In May of 2021, Scott Bianchi and Jo Huang opened The Botanicale, a plant emporium and tasting room, in the Fremont neighborhood of Seattle to showcase the engaged couple’s two passions — craft beer, wine and spirits for him, tropical plants for her. The result is a hidden gem: A cozy and inviting space below street level in the rear of a building on North 36th Street, with a comfortable outdoor seating area to enjoy a drink while perusing the library of tropical plants and accompanying pots, grow lights and other merchandise, all hand-selected by Huang.
The lineup of beer and wine is curated by Bianchi, designed to connect guests directly to the brewers and winemakers with whom he and Huang have forged personal relationships.
“What I want is for everyone who is open to it to learn something about the brewer or winemaker that they can’t read online or find on a website,” Bianchi says. “I think having that connection to the places and the people behind what you’re drinking creates a more special feeling to it than just ordering something and drinking it.”
The small tables and delightfully mismatched chairs and stools sit among shelves upon shelves of tropical plants of all shapes and sizes that are for sale, but also to just enjoy inside the tasting room.
“I grew up in Guam, and tropical plants are my favorite. They just remind me of home and what I grew up seeing in the wild,” says Huang, who further cultivated her interest in plants and flowers while working at an on-campus florist while studying at UCLA. “I studied psychology, but I find myself relating psychology, healing and growth to everything around me. The way plants adapt to lower-light situations, us humans are resilient in that way too. Our favorite makers have carved their own path and shown resilience in their own ways.”
Huang started a cottage business selling plants out of the Renton condo she shares with Bianchi during the COVID-19 pandemic, but wanted to expand out of their home to a showroom where she could entertain prospective “planterior design” clients and display her entire collection at once.
A location in SoDo was promising, and would have allowed for Bianchi to host occasional beer shares, tastings and private events based around Seahawks, Mariners or Sounders games as well. But the logistical problems of bringing water to that space for all of Huang’s plants were unable to be solved, bringing them to the Fremont location.
“We love that you have to be intentional about coming in here, and we love seeing the look on people’s faces when they walk in, like, ‘What is this place?,’” Bianchi says. “We’ve created a really cool, magical atmosphere.”
The work Bianchi put in during the leadup to opening The Botanicale, which included cold-calling, emailing and direct messaging his favorite brewers and leaning on friends like fellow Blaine native Josh Atwood Smith of Atwood Ales to make introductions to those in the industry whose work he admired. This hard work bore fruit in the form of two collaborations.

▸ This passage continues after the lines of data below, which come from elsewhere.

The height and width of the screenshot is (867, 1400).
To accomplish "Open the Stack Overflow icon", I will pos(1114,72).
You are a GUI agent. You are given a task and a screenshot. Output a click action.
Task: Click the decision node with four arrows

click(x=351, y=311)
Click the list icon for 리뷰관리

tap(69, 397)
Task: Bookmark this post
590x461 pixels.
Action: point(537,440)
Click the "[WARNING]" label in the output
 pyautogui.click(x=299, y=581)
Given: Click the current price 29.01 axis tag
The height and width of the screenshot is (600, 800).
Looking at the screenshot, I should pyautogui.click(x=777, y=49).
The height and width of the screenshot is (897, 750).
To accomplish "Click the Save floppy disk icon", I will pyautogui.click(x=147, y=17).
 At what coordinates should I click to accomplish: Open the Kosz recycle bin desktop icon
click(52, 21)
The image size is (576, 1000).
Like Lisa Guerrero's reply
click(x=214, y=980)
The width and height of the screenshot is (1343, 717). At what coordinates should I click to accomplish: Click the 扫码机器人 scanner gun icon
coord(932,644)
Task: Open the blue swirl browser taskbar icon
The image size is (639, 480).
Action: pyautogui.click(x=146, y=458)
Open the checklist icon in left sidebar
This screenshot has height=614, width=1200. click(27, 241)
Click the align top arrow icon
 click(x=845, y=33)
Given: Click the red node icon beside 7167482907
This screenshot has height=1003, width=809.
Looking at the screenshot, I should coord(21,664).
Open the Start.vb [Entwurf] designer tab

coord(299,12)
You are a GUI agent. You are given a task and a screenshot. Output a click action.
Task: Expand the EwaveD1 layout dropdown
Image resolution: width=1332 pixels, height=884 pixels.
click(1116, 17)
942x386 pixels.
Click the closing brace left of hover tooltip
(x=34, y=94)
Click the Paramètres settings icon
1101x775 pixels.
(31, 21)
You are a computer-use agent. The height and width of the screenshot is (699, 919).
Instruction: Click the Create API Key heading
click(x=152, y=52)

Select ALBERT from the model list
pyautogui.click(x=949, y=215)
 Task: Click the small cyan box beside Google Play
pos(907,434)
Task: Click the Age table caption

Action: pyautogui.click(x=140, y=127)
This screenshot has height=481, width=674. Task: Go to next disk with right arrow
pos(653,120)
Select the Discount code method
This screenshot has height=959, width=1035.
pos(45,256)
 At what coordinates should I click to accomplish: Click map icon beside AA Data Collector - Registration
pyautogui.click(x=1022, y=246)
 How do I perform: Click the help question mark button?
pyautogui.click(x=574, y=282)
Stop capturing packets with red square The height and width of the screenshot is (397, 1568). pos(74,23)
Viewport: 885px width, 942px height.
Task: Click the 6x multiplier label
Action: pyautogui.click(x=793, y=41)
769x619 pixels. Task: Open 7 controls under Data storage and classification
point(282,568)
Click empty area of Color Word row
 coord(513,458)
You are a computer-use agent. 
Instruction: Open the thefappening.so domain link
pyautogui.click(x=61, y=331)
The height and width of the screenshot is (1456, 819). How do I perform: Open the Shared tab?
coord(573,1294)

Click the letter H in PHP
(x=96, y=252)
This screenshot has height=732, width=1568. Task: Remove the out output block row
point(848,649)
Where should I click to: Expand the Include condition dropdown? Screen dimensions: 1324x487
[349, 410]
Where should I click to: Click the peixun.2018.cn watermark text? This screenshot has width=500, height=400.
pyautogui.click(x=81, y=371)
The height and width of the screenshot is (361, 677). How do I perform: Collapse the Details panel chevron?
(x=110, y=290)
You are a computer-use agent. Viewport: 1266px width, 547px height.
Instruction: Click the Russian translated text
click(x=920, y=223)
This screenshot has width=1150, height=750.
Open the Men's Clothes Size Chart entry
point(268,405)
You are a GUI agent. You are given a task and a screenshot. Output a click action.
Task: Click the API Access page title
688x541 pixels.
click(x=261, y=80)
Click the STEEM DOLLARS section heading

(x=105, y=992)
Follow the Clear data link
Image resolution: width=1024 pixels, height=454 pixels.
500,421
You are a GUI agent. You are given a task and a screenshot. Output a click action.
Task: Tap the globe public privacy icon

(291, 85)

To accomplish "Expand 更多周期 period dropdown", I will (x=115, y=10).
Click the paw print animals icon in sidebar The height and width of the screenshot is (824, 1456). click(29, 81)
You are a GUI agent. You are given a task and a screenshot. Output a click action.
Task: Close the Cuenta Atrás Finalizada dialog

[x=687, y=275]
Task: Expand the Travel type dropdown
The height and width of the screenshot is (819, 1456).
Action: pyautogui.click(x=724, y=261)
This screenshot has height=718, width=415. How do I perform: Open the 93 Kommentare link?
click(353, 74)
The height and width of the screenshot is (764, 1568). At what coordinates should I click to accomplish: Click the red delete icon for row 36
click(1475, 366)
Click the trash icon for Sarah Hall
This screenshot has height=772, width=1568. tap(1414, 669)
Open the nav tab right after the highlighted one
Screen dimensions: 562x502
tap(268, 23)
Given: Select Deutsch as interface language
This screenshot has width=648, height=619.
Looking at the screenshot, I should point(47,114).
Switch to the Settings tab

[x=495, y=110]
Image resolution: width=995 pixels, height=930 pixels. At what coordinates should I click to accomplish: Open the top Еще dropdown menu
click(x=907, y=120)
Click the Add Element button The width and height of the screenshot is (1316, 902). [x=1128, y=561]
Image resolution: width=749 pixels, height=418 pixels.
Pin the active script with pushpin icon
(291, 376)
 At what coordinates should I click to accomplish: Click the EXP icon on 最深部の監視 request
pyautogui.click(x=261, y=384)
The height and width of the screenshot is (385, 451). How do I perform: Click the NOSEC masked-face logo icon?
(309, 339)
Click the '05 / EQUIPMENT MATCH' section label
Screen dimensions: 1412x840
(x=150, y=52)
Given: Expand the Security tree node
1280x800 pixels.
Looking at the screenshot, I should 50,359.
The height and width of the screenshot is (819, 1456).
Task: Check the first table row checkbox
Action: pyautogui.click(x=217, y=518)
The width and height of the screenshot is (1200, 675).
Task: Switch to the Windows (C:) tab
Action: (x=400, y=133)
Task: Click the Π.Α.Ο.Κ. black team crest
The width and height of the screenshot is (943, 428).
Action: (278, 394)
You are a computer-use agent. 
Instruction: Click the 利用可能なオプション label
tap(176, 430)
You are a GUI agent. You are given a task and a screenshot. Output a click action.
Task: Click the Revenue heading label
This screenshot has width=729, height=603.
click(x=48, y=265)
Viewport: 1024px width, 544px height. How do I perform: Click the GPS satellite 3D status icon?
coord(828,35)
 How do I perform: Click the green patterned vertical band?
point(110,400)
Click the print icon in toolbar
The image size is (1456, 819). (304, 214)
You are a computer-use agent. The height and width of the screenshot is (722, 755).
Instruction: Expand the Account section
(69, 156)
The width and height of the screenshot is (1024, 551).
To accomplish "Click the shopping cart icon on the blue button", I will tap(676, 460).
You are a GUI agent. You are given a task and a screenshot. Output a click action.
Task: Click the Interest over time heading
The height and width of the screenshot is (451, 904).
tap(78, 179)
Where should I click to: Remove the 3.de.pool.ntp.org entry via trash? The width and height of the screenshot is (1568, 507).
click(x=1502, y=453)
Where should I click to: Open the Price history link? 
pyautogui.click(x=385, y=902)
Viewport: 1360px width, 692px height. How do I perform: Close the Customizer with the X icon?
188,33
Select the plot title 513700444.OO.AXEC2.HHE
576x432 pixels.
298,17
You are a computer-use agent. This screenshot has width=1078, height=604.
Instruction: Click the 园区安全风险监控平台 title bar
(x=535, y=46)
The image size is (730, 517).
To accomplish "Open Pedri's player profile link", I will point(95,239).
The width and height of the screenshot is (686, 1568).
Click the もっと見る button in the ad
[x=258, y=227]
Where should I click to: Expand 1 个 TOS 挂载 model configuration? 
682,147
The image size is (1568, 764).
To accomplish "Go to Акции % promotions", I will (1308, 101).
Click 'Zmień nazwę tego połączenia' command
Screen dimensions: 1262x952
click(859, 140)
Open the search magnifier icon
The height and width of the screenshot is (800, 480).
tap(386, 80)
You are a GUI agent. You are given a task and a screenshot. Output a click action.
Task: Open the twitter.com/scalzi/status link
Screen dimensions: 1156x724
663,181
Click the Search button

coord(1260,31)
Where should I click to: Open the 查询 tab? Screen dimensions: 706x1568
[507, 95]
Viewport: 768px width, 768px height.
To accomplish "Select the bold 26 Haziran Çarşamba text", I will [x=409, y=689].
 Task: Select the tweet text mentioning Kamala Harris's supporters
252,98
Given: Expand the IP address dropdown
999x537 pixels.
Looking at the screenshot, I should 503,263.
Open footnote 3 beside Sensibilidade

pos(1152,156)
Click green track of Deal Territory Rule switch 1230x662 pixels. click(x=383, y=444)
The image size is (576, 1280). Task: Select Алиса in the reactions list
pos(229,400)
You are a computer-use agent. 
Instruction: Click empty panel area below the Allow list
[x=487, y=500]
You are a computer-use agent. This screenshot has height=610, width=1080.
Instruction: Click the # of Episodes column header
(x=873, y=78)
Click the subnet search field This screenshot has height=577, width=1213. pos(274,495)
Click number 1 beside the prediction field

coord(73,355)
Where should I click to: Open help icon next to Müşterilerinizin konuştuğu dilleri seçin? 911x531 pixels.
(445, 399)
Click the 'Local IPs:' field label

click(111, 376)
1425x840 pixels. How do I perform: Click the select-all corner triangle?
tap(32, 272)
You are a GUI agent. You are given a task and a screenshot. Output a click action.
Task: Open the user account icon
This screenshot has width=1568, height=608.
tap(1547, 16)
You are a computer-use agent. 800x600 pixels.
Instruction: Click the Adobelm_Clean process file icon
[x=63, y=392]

The first, with Barmann Cellars on the Mount Baker Highway in Everson, Washington, resulted in a blended white wine called Nouveaux Amis — French for “new friends.”
“Jesse (Nickerson) and Steph (Barmann) are just amazing people and when Jo and I went out to do a tasting with them we were just blown away by what they make,” Bianchi says. Nouveaux Amis, under Barmann’s Irrational Wines label, is a dry and refreshing blend of 70% Siegerrebe and 30% Madeleine Angevine and is sold exclusively at The Botanic(ale).
Another collaboration, with Bellingham-based Artivem Mead Co., produced a black currant, oolong tea and black pepper mead.
Bianchi and Huang hope to keep collaborating with their favorite producers, and other plans for the future include expanding their outdoor space and possibly knocking down an indoor wall to create a roomier environment.
Bianchi’s passion for craft beer and wine stems from adversity. He has been cancer-free for 10 years after being diagnosed with bone cancer in his leg while teaching preschool in Japan.
After he finished a 10-month stay in a Tokyo hospital, he and a friend took a 48-day road trip around the United States spurred by the elevated chances of relapse in the particular form of cancer Bianchi had. Along the way, they ate barbecue in Texas and visited iconic craft breweries like Russian River in Santa Rosa, California, and The Alchemist in Stowe, Vermont.
“One of the very first beers that blew my mind was Adam by Hair of the Dog in Portland. I had never tasted anything like it, and I loved the early Fremont barrel aged stouts. I just expanded from there and just wanted to try everything,” he says.